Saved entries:
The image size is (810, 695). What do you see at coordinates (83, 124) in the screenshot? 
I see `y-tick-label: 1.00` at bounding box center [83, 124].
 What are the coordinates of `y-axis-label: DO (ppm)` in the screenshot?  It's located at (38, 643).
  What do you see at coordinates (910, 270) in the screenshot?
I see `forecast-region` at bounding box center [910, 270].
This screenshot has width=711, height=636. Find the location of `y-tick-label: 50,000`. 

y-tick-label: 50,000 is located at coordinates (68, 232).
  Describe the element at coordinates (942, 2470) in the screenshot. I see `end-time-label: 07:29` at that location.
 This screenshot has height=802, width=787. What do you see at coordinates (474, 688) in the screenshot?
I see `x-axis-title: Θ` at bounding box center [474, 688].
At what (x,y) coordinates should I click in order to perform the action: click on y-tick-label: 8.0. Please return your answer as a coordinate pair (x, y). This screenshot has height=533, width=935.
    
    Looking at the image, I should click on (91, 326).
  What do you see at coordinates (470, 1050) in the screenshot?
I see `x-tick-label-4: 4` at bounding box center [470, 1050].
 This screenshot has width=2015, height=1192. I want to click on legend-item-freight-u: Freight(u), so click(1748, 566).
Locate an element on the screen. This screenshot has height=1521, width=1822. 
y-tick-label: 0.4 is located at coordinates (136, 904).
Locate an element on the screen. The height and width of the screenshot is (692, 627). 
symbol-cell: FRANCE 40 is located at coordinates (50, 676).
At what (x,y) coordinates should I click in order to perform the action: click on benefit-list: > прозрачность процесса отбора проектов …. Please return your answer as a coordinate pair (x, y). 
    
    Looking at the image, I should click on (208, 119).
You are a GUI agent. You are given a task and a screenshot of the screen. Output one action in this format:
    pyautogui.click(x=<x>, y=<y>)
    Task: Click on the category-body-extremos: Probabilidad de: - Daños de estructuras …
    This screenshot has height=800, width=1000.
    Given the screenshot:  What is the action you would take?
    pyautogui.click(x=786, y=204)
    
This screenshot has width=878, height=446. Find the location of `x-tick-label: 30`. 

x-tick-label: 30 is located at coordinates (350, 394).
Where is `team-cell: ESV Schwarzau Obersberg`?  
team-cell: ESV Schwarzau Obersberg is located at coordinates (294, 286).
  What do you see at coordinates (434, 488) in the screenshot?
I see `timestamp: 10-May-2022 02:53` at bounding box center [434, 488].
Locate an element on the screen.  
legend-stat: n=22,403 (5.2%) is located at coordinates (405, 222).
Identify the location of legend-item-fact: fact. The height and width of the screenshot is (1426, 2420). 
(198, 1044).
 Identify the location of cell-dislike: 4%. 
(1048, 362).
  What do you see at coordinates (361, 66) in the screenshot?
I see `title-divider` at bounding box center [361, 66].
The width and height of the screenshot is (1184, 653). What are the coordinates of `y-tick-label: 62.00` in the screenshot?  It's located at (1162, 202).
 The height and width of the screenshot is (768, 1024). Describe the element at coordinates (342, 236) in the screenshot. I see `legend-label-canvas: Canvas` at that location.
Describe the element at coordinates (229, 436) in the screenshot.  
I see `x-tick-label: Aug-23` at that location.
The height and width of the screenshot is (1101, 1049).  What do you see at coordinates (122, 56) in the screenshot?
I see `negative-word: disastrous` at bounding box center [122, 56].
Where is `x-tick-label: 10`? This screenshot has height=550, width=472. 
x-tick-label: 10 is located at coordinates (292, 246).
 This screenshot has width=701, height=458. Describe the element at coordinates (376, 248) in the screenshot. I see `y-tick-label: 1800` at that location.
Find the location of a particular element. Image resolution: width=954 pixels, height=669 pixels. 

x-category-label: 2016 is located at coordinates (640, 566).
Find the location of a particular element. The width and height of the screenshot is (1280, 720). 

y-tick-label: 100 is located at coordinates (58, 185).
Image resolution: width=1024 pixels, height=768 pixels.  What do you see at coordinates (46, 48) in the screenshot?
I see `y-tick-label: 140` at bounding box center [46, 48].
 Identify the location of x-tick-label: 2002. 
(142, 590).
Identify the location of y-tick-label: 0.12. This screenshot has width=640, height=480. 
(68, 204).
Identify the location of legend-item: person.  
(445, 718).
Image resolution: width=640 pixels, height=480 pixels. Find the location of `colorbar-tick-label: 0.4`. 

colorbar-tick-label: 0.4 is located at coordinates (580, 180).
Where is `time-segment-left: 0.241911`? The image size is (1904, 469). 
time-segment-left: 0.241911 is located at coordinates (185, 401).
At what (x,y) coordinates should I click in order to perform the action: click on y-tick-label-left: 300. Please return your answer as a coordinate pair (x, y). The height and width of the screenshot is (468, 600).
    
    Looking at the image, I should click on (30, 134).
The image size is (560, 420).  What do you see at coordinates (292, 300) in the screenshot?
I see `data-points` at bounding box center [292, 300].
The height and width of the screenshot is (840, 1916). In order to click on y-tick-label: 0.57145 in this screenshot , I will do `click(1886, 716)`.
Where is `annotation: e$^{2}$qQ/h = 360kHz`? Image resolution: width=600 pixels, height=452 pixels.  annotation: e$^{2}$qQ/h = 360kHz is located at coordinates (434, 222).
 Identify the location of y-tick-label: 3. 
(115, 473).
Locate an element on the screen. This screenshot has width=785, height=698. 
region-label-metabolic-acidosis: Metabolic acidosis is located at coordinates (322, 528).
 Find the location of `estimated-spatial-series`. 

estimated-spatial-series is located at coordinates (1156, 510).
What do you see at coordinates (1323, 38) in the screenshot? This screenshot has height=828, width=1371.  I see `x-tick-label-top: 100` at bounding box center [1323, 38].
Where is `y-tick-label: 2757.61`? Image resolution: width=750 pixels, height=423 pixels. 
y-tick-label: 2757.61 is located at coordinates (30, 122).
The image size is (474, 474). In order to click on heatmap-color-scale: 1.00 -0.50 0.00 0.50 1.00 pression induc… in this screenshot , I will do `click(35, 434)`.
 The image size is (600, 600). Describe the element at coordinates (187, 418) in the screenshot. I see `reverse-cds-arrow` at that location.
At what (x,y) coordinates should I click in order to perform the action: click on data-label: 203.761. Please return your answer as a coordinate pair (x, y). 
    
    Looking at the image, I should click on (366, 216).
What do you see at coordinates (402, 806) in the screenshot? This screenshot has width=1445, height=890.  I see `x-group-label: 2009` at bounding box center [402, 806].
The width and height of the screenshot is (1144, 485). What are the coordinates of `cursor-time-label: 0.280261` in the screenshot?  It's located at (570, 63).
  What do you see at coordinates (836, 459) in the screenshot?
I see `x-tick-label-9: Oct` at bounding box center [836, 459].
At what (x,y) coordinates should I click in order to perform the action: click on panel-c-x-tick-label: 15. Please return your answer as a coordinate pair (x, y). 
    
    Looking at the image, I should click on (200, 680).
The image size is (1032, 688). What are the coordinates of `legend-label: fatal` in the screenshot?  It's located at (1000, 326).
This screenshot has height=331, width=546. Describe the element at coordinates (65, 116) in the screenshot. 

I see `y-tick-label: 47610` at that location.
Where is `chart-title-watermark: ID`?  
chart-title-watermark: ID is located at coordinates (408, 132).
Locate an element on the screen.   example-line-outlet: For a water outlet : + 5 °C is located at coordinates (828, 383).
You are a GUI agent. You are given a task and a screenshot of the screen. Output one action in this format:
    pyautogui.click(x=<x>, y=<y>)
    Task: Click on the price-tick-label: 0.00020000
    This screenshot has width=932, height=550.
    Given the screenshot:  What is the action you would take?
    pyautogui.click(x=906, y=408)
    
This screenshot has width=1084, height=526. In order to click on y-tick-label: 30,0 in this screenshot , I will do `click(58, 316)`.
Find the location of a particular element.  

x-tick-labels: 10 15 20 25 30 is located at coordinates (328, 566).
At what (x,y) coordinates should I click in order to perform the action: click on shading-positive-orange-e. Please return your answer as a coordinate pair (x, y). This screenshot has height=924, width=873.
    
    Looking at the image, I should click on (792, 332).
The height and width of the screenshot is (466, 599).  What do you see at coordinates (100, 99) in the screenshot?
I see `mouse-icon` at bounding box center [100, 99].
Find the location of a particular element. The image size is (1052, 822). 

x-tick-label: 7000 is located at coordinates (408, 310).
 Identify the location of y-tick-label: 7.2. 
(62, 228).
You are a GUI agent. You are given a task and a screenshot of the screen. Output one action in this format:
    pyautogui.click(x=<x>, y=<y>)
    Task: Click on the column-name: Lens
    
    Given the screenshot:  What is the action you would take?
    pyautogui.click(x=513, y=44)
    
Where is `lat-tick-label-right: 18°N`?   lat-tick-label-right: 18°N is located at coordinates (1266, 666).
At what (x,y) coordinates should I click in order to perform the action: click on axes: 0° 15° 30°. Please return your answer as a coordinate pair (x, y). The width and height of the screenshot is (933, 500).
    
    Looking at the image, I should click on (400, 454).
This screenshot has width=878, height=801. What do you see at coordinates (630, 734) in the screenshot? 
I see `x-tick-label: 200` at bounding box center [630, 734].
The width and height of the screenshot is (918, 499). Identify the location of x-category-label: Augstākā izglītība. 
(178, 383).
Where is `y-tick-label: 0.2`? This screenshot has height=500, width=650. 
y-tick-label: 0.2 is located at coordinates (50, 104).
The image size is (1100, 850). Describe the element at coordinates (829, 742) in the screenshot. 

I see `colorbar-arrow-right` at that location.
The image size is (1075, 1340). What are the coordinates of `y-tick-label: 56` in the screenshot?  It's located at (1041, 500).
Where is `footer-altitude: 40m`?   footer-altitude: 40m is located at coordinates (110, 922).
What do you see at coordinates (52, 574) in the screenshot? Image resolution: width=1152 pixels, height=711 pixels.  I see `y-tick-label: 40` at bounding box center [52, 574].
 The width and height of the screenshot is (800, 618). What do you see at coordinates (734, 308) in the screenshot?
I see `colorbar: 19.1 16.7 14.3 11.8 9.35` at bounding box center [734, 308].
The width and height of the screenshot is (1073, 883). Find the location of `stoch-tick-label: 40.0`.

- [EXERCISE PROMPT] Please rewrite the items as a numbered list, starting from the first line and going on through the line containing "y-tick-label: 0.4 is", leaving out any blank lines.

- [RESULT OF THE EXERCISE]
1. The image size is (810, 695). What do you see at coordinates (83, 124) in the screenshot? 
2. I see `y-tick-label: 1.00` at bounding box center [83, 124].
3.  What are the coordinates of `y-axis-label: DO (ppm)` in the screenshot?  It's located at (38, 643).
4.   What do you see at coordinates (910, 270) in the screenshot?
5. I see `forecast-region` at bounding box center [910, 270].
6. This screenshot has width=711, height=636. Find the location of `y-tick-label: 50,000`. 
7. y-tick-label: 50,000 is located at coordinates (68, 232).
8.   Describe the element at coordinates (942, 2470) in the screenshot. I see `end-time-label: 07:29` at that location.
9.  This screenshot has height=802, width=787. What do you see at coordinates (474, 688) in the screenshot?
10. I see `x-axis-title: Θ` at bounding box center [474, 688].
11. At what (x,y) coordinates should I click in order to perform the action: click on y-tick-label: 8.0. Please return your answer as a coordinate pair (x, y). This screenshot has height=533, width=935.
12.     Looking at the image, I should click on (91, 326).
13.   What do you see at coordinates (470, 1050) in the screenshot?
14. I see `x-tick-label-4: 4` at bounding box center [470, 1050].
15.  This screenshot has width=2015, height=1192. I want to click on legend-item-freight-u: Freight(u), so click(1748, 566).
16. Locate an element on the screen. This screenshot has height=1521, width=1822. 
17. y-tick-label: 0.4 is located at coordinates (136, 904).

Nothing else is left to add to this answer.